Requirements
Put the lines of the records, from the line containing "Image resolution: width=550" up to and including the line containing "(x=527, y=122)", into a numbered list, omitting blank lines.
** begin Provided data **
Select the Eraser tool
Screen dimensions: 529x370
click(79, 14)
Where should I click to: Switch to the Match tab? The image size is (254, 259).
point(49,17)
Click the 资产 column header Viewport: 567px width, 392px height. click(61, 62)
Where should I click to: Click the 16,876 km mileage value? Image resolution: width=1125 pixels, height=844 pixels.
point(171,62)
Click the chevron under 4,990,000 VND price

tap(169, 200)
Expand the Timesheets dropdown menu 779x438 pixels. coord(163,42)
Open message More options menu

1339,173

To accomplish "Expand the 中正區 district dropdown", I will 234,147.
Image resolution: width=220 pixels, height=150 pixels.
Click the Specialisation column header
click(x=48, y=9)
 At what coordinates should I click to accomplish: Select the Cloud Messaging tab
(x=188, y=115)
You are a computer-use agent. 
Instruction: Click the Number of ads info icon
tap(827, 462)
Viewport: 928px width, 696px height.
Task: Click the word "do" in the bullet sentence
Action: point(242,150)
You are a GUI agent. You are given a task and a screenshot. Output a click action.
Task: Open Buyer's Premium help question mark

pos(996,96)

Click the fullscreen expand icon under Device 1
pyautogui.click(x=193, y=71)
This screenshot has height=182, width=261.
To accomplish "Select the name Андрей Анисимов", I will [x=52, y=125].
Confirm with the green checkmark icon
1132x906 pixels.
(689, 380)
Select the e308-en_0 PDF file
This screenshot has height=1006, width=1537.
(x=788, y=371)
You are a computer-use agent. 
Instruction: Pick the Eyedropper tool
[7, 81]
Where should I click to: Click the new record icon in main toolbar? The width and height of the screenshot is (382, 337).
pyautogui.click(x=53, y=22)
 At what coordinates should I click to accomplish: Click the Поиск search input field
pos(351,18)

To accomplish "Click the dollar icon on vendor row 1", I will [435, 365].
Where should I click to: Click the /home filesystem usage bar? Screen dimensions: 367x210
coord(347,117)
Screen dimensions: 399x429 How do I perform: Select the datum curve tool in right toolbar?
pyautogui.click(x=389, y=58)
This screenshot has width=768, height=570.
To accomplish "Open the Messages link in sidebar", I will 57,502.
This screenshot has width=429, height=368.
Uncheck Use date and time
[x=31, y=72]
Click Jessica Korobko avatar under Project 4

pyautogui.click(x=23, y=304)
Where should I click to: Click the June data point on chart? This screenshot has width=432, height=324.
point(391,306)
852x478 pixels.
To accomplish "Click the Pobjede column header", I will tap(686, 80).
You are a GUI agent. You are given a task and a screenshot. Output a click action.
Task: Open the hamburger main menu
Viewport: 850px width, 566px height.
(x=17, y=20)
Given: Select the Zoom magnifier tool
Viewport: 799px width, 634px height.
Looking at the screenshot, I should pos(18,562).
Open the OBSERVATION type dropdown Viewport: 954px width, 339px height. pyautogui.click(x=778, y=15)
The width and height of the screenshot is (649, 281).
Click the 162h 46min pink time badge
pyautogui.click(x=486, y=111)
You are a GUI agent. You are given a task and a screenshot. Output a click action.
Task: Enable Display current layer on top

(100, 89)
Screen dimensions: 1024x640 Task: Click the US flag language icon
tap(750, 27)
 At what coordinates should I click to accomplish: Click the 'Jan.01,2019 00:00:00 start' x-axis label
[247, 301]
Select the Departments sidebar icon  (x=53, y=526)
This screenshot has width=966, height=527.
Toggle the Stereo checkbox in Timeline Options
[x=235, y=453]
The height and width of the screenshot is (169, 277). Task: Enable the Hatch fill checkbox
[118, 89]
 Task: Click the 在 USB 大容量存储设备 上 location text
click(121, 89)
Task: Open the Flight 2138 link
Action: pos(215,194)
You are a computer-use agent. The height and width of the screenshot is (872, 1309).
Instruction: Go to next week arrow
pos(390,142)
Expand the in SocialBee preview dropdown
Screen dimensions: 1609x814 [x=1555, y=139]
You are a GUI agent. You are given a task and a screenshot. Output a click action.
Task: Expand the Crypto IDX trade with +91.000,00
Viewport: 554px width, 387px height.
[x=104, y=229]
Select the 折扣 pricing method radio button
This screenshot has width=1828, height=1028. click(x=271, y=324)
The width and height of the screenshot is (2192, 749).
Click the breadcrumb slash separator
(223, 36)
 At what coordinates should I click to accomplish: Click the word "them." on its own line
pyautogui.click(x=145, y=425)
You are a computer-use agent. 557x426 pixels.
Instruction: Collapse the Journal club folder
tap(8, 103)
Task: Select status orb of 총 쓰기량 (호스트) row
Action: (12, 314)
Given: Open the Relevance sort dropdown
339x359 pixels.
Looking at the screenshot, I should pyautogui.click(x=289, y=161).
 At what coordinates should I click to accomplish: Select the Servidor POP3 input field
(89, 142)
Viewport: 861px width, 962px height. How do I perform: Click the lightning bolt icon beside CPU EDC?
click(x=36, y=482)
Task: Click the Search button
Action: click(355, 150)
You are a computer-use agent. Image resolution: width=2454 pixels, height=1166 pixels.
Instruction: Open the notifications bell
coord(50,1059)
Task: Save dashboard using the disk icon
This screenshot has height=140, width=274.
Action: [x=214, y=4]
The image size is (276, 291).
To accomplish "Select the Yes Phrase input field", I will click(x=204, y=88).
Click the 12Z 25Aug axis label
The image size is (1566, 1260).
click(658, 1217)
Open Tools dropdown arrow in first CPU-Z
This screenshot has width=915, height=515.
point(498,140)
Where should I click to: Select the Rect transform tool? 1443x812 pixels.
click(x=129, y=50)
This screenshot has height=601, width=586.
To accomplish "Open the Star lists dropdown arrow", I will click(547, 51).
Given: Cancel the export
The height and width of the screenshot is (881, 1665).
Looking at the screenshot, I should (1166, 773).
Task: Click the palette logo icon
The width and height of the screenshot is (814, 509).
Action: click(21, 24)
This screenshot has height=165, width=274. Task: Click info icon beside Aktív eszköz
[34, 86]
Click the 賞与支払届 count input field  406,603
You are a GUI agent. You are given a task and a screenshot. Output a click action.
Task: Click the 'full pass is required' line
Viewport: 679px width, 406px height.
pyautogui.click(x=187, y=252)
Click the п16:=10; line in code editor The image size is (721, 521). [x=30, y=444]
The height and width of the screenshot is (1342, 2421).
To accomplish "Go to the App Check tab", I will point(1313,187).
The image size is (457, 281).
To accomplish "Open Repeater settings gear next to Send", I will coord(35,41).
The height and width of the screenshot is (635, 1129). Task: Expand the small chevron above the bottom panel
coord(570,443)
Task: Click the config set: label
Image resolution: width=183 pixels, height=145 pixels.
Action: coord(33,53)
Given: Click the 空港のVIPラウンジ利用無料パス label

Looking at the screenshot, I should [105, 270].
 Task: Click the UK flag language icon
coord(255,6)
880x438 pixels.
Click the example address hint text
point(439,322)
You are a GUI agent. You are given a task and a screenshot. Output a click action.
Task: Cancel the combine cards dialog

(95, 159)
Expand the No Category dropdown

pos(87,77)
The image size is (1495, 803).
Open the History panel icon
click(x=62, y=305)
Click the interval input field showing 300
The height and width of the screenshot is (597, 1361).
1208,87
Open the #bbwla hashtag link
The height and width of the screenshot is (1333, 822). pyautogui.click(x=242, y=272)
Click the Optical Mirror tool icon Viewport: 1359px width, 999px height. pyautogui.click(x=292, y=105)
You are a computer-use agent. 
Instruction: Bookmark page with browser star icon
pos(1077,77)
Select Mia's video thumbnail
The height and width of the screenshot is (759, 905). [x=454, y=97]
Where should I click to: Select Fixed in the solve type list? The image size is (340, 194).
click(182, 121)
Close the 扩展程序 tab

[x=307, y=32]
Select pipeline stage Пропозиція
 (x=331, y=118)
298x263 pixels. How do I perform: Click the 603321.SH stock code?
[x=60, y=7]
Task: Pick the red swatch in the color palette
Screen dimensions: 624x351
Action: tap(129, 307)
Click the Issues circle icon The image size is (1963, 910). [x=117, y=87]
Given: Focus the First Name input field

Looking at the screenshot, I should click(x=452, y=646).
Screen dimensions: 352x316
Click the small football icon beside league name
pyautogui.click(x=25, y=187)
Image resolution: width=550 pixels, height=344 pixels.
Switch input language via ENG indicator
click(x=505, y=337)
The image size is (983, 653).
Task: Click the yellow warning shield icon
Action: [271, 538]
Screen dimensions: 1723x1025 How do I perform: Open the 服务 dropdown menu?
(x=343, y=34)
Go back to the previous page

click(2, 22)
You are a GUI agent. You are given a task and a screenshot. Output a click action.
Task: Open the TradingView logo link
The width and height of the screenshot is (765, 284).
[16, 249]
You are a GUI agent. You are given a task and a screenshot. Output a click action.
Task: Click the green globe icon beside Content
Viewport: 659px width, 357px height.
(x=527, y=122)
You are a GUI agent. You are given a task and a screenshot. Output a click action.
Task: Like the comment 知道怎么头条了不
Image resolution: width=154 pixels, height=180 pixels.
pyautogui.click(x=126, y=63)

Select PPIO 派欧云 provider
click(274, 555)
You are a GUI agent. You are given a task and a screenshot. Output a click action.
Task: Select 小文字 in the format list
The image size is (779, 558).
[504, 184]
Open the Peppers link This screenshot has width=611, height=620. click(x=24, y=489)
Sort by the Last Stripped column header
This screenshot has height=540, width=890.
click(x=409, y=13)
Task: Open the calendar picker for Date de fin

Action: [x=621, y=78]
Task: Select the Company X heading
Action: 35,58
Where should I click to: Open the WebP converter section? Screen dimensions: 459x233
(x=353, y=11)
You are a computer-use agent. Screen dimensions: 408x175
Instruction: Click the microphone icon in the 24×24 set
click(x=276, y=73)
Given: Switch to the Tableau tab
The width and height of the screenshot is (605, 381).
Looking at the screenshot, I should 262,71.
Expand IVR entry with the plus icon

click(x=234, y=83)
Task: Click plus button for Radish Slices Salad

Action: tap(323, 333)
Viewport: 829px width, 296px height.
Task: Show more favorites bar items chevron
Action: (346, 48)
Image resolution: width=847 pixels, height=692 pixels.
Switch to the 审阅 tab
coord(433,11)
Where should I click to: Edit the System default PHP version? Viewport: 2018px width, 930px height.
** end Provided data **
Problem solution
1. Image resolution: width=550 pixels, height=344 pixels.
2. Switch input language via ENG indicator
3. click(x=505, y=337)
4. The image size is (983, 653).
5. Task: Click the yellow warning shield icon
6. Action: [271, 538]
7. Screen dimensions: 1723x1025 How do I perform: Open the 服务 dropdown menu?
8. (x=343, y=34)
9. Go back to the previous page
10. click(2, 22)
11. You are a GUI agent. You are given a task and a screenshot. Output a click action.
12. Task: Open the TradingView logo link
13. The width and height of the screenshot is (765, 284).
14. [16, 249]
15. You are a GUI agent. You are given a task and a screenshot. Output a click action.
16. Task: Click the green globe icon beside Content
17. Viewport: 659px width, 357px height.
18. (x=527, y=122)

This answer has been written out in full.